───── Extracted information ─────
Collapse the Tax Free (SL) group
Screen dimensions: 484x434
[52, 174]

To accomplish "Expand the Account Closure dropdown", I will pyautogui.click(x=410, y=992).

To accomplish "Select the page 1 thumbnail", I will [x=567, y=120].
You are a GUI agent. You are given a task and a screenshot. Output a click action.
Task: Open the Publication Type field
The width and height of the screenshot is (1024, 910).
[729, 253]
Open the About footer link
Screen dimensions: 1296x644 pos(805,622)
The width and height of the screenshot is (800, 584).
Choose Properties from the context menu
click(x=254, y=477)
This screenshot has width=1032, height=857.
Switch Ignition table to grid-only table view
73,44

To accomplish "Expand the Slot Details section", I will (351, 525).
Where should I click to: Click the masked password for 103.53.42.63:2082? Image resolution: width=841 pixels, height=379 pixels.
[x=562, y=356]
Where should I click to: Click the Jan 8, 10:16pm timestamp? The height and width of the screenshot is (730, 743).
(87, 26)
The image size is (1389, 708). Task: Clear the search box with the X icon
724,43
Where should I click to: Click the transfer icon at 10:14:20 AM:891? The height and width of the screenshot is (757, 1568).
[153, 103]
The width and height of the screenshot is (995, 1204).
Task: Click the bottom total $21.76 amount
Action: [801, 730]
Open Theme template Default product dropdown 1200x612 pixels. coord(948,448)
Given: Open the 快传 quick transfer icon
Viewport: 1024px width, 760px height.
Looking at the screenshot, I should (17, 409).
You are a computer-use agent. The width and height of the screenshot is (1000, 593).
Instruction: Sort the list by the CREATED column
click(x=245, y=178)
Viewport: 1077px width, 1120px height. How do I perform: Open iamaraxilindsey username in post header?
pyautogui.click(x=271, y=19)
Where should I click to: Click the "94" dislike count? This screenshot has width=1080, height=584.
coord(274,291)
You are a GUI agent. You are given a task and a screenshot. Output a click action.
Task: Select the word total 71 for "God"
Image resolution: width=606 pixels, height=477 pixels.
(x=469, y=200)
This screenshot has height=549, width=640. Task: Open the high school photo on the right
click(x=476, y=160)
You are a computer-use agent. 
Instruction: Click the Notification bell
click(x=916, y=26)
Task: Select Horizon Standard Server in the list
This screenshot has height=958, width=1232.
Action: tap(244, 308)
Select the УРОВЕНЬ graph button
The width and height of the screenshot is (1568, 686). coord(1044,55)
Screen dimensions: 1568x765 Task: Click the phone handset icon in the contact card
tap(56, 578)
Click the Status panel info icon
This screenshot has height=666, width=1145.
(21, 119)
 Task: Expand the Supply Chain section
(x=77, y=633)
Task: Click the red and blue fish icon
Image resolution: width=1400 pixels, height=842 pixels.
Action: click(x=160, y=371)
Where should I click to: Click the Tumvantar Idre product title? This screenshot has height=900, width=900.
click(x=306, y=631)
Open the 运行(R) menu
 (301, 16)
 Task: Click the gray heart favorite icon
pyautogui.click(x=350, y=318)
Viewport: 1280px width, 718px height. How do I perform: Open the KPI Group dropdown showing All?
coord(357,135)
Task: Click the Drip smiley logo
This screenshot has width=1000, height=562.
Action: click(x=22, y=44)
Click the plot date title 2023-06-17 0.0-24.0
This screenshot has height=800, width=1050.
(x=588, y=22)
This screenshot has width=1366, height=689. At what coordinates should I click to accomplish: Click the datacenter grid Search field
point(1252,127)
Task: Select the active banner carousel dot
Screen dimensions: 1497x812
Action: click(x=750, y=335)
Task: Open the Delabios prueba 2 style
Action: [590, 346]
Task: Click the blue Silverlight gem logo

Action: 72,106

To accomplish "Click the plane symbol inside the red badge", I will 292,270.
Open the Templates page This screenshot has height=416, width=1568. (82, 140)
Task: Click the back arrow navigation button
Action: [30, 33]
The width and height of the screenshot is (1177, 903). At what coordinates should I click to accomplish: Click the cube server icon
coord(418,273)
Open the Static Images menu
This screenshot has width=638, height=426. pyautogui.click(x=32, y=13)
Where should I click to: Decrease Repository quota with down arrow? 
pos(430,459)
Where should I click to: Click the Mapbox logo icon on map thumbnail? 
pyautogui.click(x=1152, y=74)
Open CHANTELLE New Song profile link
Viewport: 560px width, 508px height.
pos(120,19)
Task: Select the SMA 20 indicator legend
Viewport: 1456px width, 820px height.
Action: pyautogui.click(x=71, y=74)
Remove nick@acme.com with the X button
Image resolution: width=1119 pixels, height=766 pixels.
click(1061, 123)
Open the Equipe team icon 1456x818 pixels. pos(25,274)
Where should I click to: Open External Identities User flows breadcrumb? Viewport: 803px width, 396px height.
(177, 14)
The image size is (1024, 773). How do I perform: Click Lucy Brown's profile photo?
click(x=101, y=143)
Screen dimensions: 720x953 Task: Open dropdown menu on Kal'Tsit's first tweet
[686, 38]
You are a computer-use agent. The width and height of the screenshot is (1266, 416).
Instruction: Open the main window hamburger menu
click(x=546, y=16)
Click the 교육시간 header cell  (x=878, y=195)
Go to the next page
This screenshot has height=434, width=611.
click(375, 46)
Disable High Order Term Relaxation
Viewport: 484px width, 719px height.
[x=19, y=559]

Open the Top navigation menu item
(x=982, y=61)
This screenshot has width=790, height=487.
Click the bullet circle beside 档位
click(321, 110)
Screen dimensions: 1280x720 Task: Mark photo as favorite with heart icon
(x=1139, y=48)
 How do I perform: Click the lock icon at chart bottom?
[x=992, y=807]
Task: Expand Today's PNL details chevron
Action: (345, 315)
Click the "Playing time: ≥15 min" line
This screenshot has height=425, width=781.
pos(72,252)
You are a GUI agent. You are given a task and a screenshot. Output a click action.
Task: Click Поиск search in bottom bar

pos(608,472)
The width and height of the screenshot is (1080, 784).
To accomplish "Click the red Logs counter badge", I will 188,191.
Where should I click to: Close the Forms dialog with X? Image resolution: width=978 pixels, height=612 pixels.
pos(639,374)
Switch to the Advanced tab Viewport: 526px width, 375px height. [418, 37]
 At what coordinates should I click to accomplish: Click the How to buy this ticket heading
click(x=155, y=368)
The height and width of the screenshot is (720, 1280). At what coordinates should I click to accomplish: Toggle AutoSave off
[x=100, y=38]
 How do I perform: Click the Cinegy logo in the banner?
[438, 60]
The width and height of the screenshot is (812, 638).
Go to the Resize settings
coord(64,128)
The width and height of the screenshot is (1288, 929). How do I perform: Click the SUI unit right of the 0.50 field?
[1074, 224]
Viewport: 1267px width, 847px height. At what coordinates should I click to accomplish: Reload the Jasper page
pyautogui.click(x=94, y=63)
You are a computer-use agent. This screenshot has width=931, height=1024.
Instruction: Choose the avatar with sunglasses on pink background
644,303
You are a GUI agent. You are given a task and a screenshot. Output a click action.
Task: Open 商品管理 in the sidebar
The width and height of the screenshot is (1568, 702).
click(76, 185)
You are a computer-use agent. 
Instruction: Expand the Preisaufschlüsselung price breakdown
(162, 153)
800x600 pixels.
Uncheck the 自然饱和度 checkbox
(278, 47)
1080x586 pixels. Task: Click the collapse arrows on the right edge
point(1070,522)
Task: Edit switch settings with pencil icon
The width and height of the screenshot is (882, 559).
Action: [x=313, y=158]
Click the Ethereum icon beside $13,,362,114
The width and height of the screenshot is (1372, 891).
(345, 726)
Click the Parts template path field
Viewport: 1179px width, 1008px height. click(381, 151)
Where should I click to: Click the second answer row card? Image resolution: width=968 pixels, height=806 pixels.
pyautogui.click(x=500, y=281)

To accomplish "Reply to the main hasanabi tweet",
─────
The task. The records above must be transcribed line for line, exactly.

Answer.
Collapse the Tax Free (SL) group
Screen dimensions: 484x434
[52, 174]

To accomplish "Expand the Account Closure dropdown", I will pyautogui.click(x=410, y=992).

To accomplish "Select the page 1 thumbnail", I will [x=567, y=120].
You are a GUI agent. You are given a task and a screenshot. Output a click action.
Task: Open the Publication Type field
The width and height of the screenshot is (1024, 910).
[729, 253]
Open the About footer link
Screen dimensions: 1296x644 pos(805,622)
The width and height of the screenshot is (800, 584).
Choose Properties from the context menu
click(x=254, y=477)
This screenshot has width=1032, height=857.
Switch Ignition table to grid-only table view
73,44

To accomplish "Expand the Slot Details section", I will (351, 525).
Where should I click to: Click the masked password for 103.53.42.63:2082? Image resolution: width=841 pixels, height=379 pixels.
[x=562, y=356]
Where should I click to: Click the Jan 8, 10:16pm timestamp? The height and width of the screenshot is (730, 743).
(87, 26)
The image size is (1389, 708). Task: Clear the search box with the X icon
724,43
Where should I click to: Click the transfer icon at 10:14:20 AM:891? The height and width of the screenshot is (757, 1568).
[153, 103]
The width and height of the screenshot is (995, 1204).
Task: Click the bottom total $21.76 amount
Action: [801, 730]
Open Theme template Default product dropdown 1200x612 pixels. coord(948,448)
Given: Open the 快传 quick transfer icon
Viewport: 1024px width, 760px height.
Looking at the screenshot, I should (17, 409).
You are a computer-use agent. The width and height of the screenshot is (1000, 593).
Instruction: Sort the list by the CREATED column
click(x=245, y=178)
Viewport: 1077px width, 1120px height. How do I perform: Open iamaraxilindsey username in post header?
pyautogui.click(x=271, y=19)
Where should I click to: Click the "94" dislike count? This screenshot has width=1080, height=584.
coord(274,291)
You are a GUI agent. You are given a task and a screenshot. Output a click action.
Task: Select the word total 71 for "God"
Image resolution: width=606 pixels, height=477 pixels.
(x=469, y=200)
This screenshot has height=549, width=640. Task: Open the high school photo on the right
click(x=476, y=160)
You are a computer-use agent. 
Instruction: Click the Notification bell
click(x=916, y=26)
Task: Select Horizon Standard Server in the list
This screenshot has height=958, width=1232.
Action: tap(244, 308)
Select the УРОВЕНЬ graph button
The width and height of the screenshot is (1568, 686). coord(1044,55)
Screen dimensions: 1568x765 Task: Click the phone handset icon in the contact card
tap(56, 578)
Click the Status panel info icon
This screenshot has height=666, width=1145.
(21, 119)
 Task: Expand the Supply Chain section
(x=77, y=633)
Task: Click the red and blue fish icon
Image resolution: width=1400 pixels, height=842 pixels.
Action: click(x=160, y=371)
Where should I click to: Click the Tumvantar Idre product title? This screenshot has height=900, width=900.
click(x=306, y=631)
Open the 运行(R) menu
 (301, 16)
 Task: Click the gray heart favorite icon
pyautogui.click(x=350, y=318)
Viewport: 1280px width, 718px height. How do I perform: Open the KPI Group dropdown showing All?
coord(357,135)
Task: Click the Drip smiley logo
This screenshot has width=1000, height=562.
Action: click(x=22, y=44)
Click the plot date title 2023-06-17 0.0-24.0
This screenshot has height=800, width=1050.
(x=588, y=22)
This screenshot has width=1366, height=689. At what coordinates should I click to accomplish: Click the datacenter grid Search field
point(1252,127)
Task: Select the active banner carousel dot
Screen dimensions: 1497x812
Action: click(x=750, y=335)
Task: Open the Delabios prueba 2 style
Action: [590, 346]
Task: Click the blue Silverlight gem logo

Action: 72,106

To accomplish "Click the plane symbol inside the red badge", I will 292,270.
Open the Templates page This screenshot has height=416, width=1568. (82, 140)
Task: Click the back arrow navigation button
Action: [30, 33]
The width and height of the screenshot is (1177, 903). At what coordinates should I click to accomplish: Click the cube server icon
coord(418,273)
Open the Static Images menu
This screenshot has width=638, height=426. pyautogui.click(x=32, y=13)
Where should I click to: Decrease Repository quota with down arrow? 
pos(430,459)
Where should I click to: Click the Mapbox logo icon on map thumbnail? 
pyautogui.click(x=1152, y=74)
Open CHANTELLE New Song profile link
Viewport: 560px width, 508px height.
pos(120,19)
Task: Select the SMA 20 indicator legend
Viewport: 1456px width, 820px height.
Action: pyautogui.click(x=71, y=74)
Remove nick@acme.com with the X button
Image resolution: width=1119 pixels, height=766 pixels.
click(1061, 123)
Open the Equipe team icon 1456x818 pixels. pos(25,274)
Where should I click to: Open External Identities User flows breadcrumb? Viewport: 803px width, 396px height.
(177, 14)
The image size is (1024, 773). How do I perform: Click Lucy Brown's profile photo?
click(x=101, y=143)
Screen dimensions: 720x953 Task: Open dropdown menu on Kal'Tsit's first tweet
[686, 38]
You are a computer-use agent. The width and height of the screenshot is (1266, 416).
Instruction: Open the main window hamburger menu
click(x=546, y=16)
Click the 교육시간 header cell  (x=878, y=195)
Go to the next page
This screenshot has height=434, width=611.
click(375, 46)
Disable High Order Term Relaxation
Viewport: 484px width, 719px height.
[x=19, y=559]

Open the Top navigation menu item
(x=982, y=61)
This screenshot has width=790, height=487.
Click the bullet circle beside 档位
click(321, 110)
Screen dimensions: 1280x720 Task: Mark photo as favorite with heart icon
(x=1139, y=48)
 How do I perform: Click the lock icon at chart bottom?
[x=992, y=807]
Task: Expand Today's PNL details chevron
Action: (345, 315)
Click the "Playing time: ≥15 min" line
This screenshot has height=425, width=781.
pos(72,252)
You are a GUI agent. You are given a task and a screenshot. Output a click action.
Task: Click Поиск search in bottom bar

pos(608,472)
The width and height of the screenshot is (1080, 784).
To accomplish "Click the red Logs counter badge", I will 188,191.
Where should I click to: Close the Forms dialog with X? Image resolution: width=978 pixels, height=612 pixels.
pos(639,374)
Switch to the Advanced tab Viewport: 526px width, 375px height. [418, 37]
 At what coordinates should I click to accomplish: Click the How to buy this ticket heading
click(x=155, y=368)
The height and width of the screenshot is (720, 1280). At what coordinates should I click to accomplish: Toggle AutoSave off
[x=100, y=38]
 How do I perform: Click the Cinegy logo in the banner?
[438, 60]
The width and height of the screenshot is (812, 638).
Go to the Resize settings
coord(64,128)
The width and height of the screenshot is (1288, 929). How do I perform: Click the SUI unit right of the 0.50 field?
[1074, 224]
Viewport: 1267px width, 847px height. At what coordinates should I click to accomplish: Reload the Jasper page
pyautogui.click(x=94, y=63)
You are a computer-use agent. This screenshot has width=931, height=1024.
Instruction: Choose the avatar with sunglasses on pink background
644,303
You are a GUI agent. You are given a task and a screenshot. Output a click action.
Task: Open 商品管理 in the sidebar
The width and height of the screenshot is (1568, 702).
click(76, 185)
You are a computer-use agent. 
Instruction: Expand the Preisaufschlüsselung price breakdown
(162, 153)
800x600 pixels.
Uncheck the 自然饱和度 checkbox
(278, 47)
1080x586 pixels. Task: Click the collapse arrows on the right edge
point(1070,522)
Task: Edit switch settings with pencil icon
The width and height of the screenshot is (882, 559).
Action: [x=313, y=158]
Click the Ethereum icon beside $13,,362,114
The width and height of the screenshot is (1372, 891).
(345, 726)
Click the Parts template path field
Viewport: 1179px width, 1008px height. click(381, 151)
Where should I click to: Click the second answer row card? Image resolution: width=968 pixels, height=806 pixels.
pyautogui.click(x=500, y=281)

To accomplish "Reply to the main hasanabi tweet",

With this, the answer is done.